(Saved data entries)
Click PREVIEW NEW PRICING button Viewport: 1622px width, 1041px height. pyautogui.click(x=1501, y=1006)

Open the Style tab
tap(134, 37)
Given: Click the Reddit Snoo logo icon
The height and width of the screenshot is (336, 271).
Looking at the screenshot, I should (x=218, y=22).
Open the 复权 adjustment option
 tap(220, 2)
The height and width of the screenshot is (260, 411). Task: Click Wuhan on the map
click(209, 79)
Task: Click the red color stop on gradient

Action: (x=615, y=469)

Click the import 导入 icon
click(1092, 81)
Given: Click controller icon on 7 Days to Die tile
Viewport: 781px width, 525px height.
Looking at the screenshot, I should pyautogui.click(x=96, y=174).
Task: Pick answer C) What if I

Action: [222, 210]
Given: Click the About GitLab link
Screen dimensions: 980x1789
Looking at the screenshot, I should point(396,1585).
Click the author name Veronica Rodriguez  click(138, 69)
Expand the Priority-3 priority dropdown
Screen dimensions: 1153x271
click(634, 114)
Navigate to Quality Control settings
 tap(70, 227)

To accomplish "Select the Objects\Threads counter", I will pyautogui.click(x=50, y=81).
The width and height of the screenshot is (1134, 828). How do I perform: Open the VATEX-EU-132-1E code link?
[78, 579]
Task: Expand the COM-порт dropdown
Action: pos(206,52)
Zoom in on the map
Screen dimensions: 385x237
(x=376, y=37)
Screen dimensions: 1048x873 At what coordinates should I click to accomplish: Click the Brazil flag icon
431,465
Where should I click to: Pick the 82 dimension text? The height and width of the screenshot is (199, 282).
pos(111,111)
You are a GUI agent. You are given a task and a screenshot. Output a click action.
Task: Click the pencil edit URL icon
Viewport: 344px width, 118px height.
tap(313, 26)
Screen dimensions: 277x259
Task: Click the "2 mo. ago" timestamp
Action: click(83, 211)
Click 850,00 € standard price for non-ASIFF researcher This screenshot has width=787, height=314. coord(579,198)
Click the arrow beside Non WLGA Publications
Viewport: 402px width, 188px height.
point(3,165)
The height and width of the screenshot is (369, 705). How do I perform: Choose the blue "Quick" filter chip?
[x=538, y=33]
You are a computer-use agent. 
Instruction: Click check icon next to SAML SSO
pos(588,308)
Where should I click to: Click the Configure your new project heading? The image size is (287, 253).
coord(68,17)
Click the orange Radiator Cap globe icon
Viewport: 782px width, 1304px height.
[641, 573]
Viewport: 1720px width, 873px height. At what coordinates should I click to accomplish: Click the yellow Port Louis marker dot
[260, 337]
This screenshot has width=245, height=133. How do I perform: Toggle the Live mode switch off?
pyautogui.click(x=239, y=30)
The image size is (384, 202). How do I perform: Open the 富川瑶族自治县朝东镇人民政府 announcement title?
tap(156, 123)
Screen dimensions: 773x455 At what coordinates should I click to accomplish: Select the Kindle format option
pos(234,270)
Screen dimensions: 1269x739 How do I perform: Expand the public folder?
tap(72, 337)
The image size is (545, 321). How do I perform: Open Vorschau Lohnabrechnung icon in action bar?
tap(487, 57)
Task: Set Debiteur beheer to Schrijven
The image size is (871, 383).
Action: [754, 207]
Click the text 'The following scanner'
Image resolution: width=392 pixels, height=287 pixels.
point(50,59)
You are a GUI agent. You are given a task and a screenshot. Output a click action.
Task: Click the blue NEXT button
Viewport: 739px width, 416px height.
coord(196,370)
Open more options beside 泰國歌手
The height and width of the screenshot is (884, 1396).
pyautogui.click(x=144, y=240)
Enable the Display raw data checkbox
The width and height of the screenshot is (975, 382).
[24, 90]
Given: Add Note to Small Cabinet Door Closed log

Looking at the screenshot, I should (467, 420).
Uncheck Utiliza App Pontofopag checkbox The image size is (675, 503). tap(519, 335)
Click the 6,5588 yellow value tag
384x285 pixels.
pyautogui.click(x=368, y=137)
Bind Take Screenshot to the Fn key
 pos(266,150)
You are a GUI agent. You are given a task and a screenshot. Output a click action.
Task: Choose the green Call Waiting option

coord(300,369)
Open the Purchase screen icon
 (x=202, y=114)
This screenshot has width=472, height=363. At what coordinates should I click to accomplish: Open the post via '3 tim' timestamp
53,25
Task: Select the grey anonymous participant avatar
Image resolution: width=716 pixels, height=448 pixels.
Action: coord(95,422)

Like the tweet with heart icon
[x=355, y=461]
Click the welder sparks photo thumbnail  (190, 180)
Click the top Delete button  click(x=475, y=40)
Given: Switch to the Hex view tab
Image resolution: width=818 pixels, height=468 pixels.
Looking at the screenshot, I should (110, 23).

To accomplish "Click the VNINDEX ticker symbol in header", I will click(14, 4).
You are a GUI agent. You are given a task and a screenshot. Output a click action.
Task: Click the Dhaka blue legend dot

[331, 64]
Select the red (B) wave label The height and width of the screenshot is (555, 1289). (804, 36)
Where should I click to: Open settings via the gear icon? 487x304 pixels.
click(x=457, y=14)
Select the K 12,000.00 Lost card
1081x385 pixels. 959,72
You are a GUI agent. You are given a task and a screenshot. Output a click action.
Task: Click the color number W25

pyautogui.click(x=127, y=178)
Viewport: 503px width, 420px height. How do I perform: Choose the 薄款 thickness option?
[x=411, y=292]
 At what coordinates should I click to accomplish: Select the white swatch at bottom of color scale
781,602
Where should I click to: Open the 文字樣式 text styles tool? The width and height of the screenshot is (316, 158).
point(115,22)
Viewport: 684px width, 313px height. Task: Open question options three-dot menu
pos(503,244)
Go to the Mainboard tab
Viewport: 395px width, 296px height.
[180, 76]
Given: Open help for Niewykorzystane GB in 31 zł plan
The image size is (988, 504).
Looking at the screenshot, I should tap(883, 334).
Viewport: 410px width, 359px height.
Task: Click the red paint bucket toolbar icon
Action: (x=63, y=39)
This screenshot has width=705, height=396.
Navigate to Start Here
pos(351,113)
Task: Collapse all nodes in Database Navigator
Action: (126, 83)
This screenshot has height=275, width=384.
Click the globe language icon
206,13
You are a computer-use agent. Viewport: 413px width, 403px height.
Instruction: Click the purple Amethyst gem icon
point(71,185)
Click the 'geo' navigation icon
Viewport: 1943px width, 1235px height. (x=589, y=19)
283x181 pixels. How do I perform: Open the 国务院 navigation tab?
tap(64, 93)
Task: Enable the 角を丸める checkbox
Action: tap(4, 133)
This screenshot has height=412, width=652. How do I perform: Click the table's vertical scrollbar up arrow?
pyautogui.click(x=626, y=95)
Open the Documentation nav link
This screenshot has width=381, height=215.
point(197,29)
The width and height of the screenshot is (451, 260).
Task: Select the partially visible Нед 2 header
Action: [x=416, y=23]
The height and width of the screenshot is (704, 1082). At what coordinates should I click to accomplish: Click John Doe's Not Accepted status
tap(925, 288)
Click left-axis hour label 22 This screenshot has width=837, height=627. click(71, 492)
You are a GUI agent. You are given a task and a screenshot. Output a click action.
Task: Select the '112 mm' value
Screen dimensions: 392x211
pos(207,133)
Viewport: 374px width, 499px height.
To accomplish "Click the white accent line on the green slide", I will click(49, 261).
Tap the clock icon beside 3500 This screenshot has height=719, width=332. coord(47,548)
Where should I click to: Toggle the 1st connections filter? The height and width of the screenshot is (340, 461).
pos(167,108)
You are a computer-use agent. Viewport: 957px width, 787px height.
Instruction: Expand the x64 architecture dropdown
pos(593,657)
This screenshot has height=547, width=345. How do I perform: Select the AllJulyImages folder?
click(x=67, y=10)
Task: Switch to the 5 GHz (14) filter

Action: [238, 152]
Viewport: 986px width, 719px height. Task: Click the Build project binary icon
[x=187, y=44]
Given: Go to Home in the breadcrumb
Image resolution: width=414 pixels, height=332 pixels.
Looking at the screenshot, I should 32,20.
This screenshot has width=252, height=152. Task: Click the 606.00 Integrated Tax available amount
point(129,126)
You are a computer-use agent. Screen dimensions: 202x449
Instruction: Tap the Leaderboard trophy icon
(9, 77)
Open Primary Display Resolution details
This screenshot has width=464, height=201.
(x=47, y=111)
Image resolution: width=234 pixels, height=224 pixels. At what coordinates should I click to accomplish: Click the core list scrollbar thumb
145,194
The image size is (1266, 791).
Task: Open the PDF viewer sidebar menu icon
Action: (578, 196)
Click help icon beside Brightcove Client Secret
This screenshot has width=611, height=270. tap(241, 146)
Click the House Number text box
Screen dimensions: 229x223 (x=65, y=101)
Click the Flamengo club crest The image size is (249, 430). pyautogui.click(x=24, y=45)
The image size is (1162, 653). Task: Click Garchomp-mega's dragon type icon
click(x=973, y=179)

**Exercise brief:** List every line from the entries above in which "computer" appears.

**Written reply:**
You are a computer-use agent. 
You are a computer-use agent. Viewport: 413px width, 403px height.
You are a computer-use agent. Viewport: 957px width, 787px height.
You are a computer-use agent. Screen dimensions: 202x449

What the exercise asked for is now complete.